┌────────

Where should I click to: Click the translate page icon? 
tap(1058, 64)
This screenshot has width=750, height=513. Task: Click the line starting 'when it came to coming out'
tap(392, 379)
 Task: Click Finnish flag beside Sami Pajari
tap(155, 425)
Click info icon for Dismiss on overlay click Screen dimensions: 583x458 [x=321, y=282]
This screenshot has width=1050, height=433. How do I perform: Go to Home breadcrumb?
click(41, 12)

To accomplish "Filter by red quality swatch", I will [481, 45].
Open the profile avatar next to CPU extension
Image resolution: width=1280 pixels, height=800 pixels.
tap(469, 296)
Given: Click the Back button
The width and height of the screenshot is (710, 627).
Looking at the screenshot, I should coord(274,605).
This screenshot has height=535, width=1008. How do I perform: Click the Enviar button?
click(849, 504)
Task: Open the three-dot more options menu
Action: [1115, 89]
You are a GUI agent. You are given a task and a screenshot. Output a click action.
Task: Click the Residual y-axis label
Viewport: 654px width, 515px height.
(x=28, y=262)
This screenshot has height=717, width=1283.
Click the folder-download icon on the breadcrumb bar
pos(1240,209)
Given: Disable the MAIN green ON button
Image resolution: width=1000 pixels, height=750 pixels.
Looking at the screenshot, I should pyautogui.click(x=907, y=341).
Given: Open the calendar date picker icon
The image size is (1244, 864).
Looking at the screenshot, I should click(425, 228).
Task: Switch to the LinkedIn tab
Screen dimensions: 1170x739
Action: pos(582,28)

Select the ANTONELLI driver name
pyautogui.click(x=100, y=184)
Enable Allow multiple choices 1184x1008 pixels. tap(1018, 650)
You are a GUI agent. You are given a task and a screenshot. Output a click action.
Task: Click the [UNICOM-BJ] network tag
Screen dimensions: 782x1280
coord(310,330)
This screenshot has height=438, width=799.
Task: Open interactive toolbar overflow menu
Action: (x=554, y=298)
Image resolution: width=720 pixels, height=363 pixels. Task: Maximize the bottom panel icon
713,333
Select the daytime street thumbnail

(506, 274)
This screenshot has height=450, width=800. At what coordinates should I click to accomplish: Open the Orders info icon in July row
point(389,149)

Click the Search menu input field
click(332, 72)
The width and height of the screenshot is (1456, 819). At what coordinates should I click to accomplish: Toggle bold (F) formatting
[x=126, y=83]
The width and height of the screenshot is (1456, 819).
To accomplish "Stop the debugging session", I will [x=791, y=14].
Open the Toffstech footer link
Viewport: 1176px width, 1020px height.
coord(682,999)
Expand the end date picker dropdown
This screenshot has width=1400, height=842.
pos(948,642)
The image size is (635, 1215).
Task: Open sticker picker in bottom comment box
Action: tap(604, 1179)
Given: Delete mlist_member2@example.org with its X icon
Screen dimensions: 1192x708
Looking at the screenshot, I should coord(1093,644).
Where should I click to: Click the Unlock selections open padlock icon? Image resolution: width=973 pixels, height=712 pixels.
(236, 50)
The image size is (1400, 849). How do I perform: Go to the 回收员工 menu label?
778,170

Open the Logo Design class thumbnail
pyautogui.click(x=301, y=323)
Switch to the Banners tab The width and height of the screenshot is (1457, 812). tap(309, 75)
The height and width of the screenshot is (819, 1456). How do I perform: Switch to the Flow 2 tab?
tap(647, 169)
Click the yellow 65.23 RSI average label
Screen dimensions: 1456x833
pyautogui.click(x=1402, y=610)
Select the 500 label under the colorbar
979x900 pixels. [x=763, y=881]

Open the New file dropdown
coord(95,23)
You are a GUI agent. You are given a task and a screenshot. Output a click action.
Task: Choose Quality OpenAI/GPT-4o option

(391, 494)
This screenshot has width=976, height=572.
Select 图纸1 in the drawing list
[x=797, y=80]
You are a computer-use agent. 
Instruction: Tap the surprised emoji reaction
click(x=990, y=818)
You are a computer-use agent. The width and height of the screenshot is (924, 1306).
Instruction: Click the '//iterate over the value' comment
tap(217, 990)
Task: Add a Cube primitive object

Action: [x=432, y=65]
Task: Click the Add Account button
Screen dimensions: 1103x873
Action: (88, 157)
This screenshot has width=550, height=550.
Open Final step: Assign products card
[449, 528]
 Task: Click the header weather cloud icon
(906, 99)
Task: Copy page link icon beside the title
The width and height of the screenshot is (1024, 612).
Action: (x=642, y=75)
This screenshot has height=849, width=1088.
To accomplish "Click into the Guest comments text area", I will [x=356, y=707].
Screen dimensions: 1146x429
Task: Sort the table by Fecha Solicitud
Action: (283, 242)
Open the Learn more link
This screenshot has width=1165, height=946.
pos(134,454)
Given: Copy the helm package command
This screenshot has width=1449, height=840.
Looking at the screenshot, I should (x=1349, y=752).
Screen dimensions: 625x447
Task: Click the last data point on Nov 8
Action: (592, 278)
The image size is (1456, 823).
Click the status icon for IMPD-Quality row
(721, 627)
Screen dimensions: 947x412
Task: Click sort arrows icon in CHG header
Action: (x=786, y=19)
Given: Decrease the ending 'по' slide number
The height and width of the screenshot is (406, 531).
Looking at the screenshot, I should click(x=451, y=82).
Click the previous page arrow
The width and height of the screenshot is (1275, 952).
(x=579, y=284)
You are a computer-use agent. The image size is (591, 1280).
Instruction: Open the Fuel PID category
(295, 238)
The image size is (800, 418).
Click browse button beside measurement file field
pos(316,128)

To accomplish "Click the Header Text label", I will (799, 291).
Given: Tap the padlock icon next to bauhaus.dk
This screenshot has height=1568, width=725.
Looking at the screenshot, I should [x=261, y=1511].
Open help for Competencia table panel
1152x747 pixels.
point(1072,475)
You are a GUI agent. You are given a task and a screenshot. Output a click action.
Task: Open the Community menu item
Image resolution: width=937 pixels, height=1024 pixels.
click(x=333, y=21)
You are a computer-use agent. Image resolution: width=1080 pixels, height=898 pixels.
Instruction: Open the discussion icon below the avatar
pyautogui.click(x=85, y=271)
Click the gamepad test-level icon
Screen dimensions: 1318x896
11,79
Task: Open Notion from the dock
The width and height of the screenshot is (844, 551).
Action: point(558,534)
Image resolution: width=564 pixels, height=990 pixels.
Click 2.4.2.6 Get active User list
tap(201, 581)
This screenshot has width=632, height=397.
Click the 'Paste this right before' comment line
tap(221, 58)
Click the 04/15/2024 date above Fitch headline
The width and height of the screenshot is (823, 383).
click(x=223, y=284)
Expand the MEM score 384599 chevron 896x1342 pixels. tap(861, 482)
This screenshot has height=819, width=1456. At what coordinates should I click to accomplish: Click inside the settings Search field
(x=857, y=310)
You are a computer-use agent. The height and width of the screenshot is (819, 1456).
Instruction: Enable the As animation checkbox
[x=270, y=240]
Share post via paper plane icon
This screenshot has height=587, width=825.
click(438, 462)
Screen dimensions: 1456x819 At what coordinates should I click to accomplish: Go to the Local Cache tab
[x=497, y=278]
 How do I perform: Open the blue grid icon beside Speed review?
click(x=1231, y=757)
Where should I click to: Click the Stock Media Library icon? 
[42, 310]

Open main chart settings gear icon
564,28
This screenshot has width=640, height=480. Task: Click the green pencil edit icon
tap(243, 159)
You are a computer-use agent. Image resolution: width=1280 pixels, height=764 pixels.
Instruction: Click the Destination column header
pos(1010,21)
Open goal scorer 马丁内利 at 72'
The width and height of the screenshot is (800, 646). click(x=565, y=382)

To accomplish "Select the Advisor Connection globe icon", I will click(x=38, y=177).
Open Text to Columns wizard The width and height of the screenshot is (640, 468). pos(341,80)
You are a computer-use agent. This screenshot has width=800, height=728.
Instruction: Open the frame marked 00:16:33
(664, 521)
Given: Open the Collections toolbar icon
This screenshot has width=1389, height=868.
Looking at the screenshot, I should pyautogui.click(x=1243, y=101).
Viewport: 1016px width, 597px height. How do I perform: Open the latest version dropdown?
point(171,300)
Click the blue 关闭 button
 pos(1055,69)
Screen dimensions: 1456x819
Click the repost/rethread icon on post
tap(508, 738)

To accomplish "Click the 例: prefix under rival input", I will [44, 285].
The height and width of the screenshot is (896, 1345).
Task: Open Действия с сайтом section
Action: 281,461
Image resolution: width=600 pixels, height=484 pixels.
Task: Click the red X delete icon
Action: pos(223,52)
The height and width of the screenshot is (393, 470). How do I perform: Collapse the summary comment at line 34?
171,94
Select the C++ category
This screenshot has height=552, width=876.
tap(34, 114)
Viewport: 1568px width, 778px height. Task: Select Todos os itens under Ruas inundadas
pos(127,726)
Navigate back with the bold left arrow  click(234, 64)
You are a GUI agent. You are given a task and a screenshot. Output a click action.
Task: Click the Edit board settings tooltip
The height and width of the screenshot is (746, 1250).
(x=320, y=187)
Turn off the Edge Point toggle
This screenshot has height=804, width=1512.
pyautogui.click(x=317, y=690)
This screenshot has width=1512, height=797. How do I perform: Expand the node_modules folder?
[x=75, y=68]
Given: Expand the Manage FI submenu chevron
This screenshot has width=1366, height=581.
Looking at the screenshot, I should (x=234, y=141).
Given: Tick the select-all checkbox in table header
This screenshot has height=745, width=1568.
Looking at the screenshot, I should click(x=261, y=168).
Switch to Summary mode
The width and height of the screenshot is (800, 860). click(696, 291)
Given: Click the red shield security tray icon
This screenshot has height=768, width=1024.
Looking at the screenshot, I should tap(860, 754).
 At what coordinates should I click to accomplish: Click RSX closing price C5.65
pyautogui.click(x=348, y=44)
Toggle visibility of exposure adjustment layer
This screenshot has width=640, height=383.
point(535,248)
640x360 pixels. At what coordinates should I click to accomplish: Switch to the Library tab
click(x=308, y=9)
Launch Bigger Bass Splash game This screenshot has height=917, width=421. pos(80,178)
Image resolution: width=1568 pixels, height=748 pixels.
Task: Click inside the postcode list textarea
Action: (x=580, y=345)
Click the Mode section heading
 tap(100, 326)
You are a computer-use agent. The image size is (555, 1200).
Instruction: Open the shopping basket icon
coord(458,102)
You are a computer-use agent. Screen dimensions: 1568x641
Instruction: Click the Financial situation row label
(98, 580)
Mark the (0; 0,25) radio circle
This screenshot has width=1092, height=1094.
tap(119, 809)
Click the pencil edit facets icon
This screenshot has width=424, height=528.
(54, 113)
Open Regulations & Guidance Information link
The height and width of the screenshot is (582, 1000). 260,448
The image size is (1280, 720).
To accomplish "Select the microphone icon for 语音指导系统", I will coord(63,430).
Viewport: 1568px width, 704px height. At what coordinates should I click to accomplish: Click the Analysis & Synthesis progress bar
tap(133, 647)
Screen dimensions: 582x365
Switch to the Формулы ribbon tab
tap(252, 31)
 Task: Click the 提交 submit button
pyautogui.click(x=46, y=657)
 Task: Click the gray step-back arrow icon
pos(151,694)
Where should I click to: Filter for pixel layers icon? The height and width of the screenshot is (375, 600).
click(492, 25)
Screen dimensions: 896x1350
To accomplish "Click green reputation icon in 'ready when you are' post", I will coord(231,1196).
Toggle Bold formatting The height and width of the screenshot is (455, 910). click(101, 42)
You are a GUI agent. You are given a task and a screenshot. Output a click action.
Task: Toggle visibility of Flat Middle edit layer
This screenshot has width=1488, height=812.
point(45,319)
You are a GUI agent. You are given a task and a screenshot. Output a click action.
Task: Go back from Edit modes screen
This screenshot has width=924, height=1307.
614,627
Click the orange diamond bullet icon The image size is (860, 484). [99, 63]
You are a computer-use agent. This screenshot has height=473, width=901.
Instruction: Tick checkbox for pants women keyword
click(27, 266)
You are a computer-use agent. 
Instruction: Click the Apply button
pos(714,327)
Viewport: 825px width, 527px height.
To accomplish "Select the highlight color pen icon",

└────────

▶ [Exercise instructions]
Which rows, copied exactly, run from the one containing "This screenshot has height=849, width=1088." through the one containing "click(x=333, y=21)"? Output them verbatim, both of those rows included.

▶ [Task answer]
This screenshot has height=849, width=1088.
To accomplish "Click into the Guest comments text area", I will [x=356, y=707].
Screen dimensions: 1146x429
Task: Sort the table by Fecha Solicitud
Action: (283, 242)
Open the Learn more link
This screenshot has width=1165, height=946.
pos(134,454)
Given: Copy the helm package command
This screenshot has width=1449, height=840.
Looking at the screenshot, I should (x=1349, y=752).
Screen dimensions: 625x447
Task: Click the last data point on Nov 8
Action: (592, 278)
The image size is (1456, 823).
Click the status icon for IMPD-Quality row
(721, 627)
Screen dimensions: 947x412
Task: Click sort arrows icon in CHG header
Action: (x=786, y=19)
Given: Decrease the ending 'по' slide number
The height and width of the screenshot is (406, 531).
Looking at the screenshot, I should click(x=451, y=82).
Click the previous page arrow
The width and height of the screenshot is (1275, 952).
(x=579, y=284)
You are a computer-use agent. The image size is (591, 1280).
Instruction: Open the Fuel PID category
(295, 238)
The image size is (800, 418).
Click browse button beside measurement file field
pos(316,128)

To accomplish "Click the Header Text label", I will (799, 291).
Given: Tap the padlock icon next to bauhaus.dk
This screenshot has height=1568, width=725.
Looking at the screenshot, I should [x=261, y=1511].
Open help for Competencia table panel
1152x747 pixels.
point(1072,475)
You are a GUI agent. You are given a task and a screenshot. Output a click action.
Task: Open the Community menu item
Image resolution: width=937 pixels, height=1024 pixels.
click(x=333, y=21)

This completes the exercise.